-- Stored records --
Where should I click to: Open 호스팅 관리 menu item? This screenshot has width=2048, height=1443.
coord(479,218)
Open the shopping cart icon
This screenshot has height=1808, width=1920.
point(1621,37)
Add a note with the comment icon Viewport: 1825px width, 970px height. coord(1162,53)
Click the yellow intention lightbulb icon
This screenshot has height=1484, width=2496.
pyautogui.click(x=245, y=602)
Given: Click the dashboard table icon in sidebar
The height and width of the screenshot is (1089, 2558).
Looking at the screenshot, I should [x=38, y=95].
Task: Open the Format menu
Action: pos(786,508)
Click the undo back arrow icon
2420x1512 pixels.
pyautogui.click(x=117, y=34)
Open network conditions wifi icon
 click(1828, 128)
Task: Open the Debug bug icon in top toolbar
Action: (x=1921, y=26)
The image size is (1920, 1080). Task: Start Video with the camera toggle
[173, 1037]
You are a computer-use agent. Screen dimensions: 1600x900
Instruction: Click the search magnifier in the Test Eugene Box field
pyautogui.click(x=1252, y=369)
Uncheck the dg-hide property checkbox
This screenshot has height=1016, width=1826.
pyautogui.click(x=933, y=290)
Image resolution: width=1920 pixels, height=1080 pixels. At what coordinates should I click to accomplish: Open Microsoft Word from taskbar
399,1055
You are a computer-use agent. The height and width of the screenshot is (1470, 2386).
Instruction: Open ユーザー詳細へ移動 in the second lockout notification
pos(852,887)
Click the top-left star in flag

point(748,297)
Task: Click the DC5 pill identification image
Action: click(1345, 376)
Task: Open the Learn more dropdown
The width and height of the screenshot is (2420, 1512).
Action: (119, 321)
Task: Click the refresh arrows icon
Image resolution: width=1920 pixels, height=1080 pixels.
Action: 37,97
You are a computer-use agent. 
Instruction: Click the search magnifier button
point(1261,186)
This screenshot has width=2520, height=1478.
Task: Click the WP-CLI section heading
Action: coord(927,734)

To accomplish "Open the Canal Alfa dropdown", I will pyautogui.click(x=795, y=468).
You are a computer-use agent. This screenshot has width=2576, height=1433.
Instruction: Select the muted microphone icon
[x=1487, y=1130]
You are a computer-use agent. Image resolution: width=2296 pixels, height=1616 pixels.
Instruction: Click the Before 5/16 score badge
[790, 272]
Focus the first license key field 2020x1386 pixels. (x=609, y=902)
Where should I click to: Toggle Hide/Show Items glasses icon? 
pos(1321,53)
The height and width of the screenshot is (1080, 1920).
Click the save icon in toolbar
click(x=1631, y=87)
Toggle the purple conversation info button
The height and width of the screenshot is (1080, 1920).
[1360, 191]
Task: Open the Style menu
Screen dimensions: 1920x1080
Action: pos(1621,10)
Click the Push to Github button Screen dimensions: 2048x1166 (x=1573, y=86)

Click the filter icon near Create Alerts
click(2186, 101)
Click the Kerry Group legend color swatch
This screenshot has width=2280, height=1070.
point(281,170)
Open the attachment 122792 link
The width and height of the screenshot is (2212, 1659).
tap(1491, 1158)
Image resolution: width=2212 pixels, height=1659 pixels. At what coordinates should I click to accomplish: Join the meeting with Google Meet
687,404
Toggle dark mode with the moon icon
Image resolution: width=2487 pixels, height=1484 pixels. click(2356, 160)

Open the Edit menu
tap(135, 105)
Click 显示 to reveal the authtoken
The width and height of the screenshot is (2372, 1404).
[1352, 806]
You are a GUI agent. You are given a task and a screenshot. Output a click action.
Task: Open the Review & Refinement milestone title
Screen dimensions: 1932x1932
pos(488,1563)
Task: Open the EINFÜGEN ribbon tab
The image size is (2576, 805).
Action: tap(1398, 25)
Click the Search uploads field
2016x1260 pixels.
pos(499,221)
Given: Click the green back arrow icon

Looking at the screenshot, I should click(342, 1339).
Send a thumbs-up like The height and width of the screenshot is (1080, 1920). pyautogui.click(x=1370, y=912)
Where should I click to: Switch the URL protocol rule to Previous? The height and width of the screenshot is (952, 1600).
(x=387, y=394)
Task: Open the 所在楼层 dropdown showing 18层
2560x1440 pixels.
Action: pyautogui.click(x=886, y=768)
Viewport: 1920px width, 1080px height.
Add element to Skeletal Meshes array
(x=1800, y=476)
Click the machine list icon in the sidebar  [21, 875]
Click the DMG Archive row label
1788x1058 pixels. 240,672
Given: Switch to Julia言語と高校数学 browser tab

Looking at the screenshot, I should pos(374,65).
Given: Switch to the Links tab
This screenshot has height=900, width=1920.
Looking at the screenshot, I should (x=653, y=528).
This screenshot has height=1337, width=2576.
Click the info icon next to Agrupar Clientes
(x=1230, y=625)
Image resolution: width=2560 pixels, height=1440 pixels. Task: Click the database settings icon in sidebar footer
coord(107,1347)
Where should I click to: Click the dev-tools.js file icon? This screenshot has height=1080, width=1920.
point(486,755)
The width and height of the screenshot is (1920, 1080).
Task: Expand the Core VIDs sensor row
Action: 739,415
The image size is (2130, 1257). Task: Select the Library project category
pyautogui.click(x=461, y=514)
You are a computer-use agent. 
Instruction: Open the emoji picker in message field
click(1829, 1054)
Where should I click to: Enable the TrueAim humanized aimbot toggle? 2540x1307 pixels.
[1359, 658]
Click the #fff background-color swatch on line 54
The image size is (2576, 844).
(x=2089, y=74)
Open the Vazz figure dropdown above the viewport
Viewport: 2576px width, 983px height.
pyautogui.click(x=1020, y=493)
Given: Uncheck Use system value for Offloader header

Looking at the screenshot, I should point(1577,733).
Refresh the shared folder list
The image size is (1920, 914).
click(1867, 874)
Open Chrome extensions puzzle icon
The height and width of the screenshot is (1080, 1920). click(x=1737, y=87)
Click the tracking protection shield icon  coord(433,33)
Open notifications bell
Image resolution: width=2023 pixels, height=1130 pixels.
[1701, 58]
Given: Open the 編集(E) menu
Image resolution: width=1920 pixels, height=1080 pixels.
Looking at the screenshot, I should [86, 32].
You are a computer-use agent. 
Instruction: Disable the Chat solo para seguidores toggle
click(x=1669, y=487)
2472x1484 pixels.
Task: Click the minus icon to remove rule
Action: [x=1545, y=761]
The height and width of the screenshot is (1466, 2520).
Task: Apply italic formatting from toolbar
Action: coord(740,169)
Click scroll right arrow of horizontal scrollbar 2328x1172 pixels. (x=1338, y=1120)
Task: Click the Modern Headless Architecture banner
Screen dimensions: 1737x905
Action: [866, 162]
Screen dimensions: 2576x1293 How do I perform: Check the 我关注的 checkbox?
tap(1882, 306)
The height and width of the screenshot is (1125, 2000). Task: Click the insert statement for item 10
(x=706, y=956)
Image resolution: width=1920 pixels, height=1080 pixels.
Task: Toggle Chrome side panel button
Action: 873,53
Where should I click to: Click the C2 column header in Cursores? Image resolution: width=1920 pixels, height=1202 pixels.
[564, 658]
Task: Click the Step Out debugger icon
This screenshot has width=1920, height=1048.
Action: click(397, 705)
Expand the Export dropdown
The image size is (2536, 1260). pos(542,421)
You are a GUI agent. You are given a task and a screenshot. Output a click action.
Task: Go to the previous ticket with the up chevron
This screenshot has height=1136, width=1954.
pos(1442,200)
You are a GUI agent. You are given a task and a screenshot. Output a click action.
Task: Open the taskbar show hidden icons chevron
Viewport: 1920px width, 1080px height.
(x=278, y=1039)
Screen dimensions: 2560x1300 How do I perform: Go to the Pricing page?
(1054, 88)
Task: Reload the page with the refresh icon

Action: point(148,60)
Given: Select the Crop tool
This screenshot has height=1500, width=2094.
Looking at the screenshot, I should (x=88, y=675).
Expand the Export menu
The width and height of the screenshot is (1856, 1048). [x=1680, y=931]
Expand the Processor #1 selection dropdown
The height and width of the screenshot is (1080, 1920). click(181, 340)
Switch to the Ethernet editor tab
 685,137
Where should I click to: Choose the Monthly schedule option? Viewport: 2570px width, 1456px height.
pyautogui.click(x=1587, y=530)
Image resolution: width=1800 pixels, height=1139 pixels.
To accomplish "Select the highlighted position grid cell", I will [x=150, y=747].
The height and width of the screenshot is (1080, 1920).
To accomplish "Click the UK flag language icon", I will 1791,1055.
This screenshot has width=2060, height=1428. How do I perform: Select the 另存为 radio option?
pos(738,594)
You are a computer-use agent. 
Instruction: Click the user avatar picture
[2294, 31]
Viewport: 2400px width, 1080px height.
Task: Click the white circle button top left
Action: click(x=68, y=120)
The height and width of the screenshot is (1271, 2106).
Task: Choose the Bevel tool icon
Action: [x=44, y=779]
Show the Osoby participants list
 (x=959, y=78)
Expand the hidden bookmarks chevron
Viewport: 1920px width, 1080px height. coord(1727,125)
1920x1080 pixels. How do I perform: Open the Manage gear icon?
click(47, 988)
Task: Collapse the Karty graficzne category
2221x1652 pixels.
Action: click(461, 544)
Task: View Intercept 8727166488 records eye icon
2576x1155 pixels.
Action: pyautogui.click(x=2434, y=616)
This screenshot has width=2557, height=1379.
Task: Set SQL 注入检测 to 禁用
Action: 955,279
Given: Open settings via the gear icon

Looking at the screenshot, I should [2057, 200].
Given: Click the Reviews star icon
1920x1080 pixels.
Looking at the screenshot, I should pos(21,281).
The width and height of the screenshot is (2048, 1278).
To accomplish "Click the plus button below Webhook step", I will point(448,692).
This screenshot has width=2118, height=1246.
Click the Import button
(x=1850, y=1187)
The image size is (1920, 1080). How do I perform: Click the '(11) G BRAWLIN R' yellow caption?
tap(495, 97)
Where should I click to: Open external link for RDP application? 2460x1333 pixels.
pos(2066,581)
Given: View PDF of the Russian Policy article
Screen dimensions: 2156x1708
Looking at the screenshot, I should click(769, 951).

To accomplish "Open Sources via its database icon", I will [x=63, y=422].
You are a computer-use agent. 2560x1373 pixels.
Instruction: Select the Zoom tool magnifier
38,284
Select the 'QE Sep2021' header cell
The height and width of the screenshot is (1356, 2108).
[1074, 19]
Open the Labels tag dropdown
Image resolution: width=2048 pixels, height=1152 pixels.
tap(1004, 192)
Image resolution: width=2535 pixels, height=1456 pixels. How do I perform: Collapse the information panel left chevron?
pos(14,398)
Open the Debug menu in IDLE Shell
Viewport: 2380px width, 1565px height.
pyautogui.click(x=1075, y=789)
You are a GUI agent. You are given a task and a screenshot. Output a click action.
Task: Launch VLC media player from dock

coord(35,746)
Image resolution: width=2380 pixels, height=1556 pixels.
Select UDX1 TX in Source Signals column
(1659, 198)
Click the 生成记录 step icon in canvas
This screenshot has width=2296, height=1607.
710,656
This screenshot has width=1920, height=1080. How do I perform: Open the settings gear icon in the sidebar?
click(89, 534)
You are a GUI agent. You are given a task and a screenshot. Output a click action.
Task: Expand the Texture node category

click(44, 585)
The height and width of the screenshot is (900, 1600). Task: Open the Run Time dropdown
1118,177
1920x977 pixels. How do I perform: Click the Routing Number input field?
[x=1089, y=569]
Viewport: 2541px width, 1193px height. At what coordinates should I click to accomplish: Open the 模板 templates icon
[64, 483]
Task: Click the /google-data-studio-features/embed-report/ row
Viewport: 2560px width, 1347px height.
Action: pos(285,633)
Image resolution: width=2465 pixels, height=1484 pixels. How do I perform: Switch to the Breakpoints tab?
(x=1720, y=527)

-- Exercise description --
Among the records above, repeat exactly the line with "Open the Edit menu", the line with "Task: Open the EINFÜGEN ribbon tab", and every line in between, and only those.

-- Your solution --
Open the Edit menu
tap(135, 105)
Click 显示 to reveal the authtoken
The width and height of the screenshot is (2372, 1404).
[1352, 806]
You are a GUI agent. You are given a task and a screenshot. Output a click action.
Task: Open the Review & Refinement milestone title
Screen dimensions: 1932x1932
pos(488,1563)
Task: Open the EINFÜGEN ribbon tab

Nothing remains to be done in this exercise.